## Exercice A
Recopiez tels quels les enregistrements, en commençant à la ligne qui contient « Share product on » et en terminant à la ligne qui contient « point(291,261) », ces deux lignes comprises.

## Extrait à lire
Les ambitions sont à la mesure des recettes engrangées ces derniers mois : Driverama veut devenir « le plus grand distributeur pan-européen de voitures d’occasion en ligne d’ici 2025 » tandis que son concurrent Carnext se targue de l’être déjà depuis le mois d’octobre dernier, « avec plus de 2,5 millions de ventes par an. »
Les appétits s’aiguisent face à la manne financière grandissante que représente le marché du véhicule d’occasion. Au cumul des 10 mois écoulés, les ventes de voitures usagées sont en progression de 9,7% en France, avec un peu plus de 5 millions de transactions effectuées. L’année 2021 devrait vraisemblablement être une période record pour le marché du véhicule d’occasion, en France comme en Europe.
Les spécialistes du véhicule usagé ont beau se frotter les mains, reste un fait propre à l’Hexagone : le marché est majoritairement capté par les particuliers, qui se revendent les véhicules entre eux. Ce sont 63% des transactions qui ont été réalisées entre particuliers en 2020, et 37% d’un professionnel vers un particulier, selon les chiffres d’AAA Data. Le ratio est plutôt de 50-50 dans les autres pays d’Europe.

## Enregistrements sources
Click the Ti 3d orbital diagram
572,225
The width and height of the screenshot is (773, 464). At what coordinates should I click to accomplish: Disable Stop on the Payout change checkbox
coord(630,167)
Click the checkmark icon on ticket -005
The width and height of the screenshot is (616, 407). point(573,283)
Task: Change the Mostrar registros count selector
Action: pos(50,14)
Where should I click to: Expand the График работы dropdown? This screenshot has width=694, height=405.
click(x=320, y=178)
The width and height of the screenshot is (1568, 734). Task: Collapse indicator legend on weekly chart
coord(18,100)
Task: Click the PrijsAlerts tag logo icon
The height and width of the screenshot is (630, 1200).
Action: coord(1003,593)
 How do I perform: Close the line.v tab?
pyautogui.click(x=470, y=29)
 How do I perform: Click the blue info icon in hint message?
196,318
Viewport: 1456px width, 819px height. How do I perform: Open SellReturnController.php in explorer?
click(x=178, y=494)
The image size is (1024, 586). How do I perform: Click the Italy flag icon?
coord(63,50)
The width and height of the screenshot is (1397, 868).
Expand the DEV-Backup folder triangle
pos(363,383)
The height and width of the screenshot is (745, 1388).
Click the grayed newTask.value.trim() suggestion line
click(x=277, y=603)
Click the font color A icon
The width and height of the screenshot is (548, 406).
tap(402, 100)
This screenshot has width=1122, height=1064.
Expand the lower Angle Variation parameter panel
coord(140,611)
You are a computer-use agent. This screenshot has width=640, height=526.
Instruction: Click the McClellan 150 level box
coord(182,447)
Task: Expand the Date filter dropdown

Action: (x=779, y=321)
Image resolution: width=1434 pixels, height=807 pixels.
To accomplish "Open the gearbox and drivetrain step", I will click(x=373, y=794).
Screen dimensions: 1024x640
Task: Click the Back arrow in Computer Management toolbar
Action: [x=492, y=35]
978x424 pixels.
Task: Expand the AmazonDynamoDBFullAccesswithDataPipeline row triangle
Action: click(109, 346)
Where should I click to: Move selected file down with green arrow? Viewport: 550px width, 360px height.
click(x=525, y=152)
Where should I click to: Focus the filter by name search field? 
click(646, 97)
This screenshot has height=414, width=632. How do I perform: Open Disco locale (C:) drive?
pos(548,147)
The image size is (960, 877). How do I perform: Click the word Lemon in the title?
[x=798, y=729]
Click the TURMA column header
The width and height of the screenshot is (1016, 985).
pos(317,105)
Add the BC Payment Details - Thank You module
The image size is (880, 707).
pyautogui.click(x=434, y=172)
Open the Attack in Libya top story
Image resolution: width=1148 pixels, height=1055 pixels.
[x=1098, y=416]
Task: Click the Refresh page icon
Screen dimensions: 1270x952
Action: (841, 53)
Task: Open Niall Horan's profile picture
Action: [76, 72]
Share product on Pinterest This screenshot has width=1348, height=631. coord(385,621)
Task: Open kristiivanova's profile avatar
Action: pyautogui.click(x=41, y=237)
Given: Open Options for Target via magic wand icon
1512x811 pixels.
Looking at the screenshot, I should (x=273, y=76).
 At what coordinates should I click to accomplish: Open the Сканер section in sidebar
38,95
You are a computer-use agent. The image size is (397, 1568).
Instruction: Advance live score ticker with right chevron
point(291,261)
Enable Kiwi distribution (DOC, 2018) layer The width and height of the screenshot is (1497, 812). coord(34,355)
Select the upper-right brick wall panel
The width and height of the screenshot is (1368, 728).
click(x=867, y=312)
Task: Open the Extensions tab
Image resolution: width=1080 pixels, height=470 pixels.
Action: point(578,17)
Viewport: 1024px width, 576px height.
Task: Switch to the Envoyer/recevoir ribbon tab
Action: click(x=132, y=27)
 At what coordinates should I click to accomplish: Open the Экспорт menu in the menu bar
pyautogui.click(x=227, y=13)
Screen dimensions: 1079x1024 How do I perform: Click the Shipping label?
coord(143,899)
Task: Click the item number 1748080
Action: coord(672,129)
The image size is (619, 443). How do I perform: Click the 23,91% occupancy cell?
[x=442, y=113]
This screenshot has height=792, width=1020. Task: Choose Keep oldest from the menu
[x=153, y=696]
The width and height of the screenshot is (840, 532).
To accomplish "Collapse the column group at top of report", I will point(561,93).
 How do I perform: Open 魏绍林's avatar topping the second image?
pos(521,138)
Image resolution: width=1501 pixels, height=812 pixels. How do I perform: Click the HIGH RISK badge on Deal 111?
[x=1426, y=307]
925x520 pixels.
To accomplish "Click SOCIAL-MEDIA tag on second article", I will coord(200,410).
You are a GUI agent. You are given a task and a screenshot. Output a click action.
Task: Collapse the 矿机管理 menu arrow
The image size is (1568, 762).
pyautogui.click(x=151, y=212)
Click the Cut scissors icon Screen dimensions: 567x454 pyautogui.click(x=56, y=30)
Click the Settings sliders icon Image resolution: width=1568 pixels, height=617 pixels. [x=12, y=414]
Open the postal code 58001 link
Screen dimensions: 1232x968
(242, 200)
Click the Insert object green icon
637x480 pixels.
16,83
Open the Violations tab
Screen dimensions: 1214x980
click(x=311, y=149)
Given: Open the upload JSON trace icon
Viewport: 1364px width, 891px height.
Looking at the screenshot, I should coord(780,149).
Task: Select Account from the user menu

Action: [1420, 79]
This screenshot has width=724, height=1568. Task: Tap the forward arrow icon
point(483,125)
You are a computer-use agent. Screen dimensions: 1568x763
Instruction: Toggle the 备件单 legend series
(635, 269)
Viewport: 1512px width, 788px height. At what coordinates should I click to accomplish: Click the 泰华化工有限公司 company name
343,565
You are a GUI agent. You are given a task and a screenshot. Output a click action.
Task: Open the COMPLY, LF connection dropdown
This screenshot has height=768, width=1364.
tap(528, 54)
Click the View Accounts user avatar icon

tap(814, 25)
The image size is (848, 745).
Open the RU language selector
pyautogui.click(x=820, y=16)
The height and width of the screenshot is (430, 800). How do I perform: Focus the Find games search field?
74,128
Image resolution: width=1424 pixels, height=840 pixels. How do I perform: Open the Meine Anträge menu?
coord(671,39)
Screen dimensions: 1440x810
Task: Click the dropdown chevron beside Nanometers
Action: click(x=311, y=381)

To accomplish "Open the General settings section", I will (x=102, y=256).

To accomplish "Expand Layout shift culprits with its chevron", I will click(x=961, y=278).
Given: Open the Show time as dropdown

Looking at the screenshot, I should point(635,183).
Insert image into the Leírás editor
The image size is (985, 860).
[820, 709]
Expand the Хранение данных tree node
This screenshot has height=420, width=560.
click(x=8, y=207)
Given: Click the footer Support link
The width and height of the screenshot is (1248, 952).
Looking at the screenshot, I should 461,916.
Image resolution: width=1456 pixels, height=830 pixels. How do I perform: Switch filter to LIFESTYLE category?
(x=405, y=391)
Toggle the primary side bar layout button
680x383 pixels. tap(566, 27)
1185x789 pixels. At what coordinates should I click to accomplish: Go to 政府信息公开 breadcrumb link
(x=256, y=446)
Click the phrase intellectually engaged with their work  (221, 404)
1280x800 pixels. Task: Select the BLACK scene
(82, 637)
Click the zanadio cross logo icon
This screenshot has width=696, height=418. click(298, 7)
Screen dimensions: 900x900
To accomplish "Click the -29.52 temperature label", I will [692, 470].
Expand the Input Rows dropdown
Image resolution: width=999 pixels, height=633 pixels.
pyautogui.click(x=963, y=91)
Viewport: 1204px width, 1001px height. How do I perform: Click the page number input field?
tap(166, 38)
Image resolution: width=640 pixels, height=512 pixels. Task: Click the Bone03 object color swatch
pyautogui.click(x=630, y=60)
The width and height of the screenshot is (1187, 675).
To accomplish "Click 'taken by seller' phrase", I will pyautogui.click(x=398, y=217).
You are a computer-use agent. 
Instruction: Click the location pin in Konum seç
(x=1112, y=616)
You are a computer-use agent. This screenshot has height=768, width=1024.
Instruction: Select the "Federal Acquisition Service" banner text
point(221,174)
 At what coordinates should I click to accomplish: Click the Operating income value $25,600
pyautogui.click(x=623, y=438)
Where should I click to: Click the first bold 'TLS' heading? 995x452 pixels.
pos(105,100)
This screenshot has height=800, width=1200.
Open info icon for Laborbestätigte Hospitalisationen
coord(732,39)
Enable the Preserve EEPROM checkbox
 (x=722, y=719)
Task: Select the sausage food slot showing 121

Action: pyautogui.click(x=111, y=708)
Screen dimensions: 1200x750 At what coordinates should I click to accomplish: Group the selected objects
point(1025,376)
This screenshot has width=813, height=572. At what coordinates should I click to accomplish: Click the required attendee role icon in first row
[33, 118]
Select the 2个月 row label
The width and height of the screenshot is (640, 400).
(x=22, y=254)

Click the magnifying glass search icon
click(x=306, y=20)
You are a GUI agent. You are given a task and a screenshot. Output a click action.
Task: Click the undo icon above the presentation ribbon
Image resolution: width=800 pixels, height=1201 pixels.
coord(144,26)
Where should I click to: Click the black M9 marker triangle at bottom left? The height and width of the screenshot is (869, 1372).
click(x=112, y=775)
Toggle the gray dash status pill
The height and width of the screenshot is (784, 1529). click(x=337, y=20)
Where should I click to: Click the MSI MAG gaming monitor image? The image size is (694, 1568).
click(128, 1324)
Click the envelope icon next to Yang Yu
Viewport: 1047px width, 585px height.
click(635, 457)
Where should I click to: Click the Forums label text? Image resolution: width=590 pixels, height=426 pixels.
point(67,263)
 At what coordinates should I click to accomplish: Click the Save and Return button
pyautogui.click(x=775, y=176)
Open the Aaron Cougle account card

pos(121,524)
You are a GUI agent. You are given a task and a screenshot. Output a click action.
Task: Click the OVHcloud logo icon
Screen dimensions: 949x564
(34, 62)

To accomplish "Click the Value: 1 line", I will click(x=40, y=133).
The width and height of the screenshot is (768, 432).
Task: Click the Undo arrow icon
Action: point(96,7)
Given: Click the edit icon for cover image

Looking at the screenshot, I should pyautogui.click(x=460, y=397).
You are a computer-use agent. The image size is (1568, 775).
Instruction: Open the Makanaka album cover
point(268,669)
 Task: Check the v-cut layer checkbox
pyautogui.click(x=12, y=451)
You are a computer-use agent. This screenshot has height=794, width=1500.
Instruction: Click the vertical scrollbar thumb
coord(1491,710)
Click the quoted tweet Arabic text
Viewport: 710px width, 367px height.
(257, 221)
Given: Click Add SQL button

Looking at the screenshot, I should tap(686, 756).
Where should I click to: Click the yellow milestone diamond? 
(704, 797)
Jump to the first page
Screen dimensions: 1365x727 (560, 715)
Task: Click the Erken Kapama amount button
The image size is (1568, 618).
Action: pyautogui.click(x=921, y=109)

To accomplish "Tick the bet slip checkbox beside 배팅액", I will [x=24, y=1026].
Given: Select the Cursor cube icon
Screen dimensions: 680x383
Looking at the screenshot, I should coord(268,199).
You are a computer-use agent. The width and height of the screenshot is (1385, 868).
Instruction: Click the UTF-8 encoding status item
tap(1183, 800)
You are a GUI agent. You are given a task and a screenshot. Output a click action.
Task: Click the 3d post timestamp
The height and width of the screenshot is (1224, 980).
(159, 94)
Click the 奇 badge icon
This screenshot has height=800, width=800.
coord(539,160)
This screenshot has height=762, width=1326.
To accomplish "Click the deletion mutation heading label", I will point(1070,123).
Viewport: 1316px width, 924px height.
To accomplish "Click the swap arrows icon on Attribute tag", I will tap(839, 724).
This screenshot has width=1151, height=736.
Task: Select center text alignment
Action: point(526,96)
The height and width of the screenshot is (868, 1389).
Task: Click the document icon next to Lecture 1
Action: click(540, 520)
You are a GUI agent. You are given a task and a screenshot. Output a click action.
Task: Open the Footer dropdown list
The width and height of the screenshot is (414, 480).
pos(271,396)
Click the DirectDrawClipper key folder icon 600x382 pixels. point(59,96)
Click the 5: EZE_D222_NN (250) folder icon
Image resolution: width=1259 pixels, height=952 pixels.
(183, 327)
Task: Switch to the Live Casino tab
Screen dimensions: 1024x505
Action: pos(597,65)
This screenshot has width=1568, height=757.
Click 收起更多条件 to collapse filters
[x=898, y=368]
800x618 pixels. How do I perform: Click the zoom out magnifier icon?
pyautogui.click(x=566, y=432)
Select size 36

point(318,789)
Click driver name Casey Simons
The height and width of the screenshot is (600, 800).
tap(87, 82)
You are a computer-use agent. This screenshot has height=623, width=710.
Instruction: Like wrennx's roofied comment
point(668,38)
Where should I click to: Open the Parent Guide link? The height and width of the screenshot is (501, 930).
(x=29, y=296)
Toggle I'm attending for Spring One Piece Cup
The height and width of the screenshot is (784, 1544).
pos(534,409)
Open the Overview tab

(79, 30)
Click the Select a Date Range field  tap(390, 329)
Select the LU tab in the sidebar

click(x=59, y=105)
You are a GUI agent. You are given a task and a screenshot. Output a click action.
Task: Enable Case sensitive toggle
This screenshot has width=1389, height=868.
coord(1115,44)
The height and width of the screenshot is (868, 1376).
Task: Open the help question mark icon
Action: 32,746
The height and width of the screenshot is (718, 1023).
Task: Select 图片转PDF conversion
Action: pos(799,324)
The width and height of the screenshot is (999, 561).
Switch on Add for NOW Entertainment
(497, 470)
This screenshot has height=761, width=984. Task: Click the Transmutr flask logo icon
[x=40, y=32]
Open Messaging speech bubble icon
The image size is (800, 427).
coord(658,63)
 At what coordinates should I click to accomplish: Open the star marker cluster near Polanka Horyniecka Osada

## Exercice B
D'après l'extrait, quelle part des transactions de véhicules d'occasion a été réalisée entre particuliers en France en 2020 ?

## Réponse rédigée A
Share product on Pinterest This screenshot has width=1348, height=631. coord(385,621)
Task: Open kristiivanova's profile avatar
Action: pyautogui.click(x=41, y=237)
Given: Open Options for Target via magic wand icon
1512x811 pixels.
Looking at the screenshot, I should (x=273, y=76).
 At what coordinates should I click to accomplish: Open the Сканер section in sidebar
38,95
You are a computer-use agent. The image size is (397, 1568).
Instruction: Advance live score ticker with right chevron
point(291,261)

## Réponse rédigée B
63 % des transactions.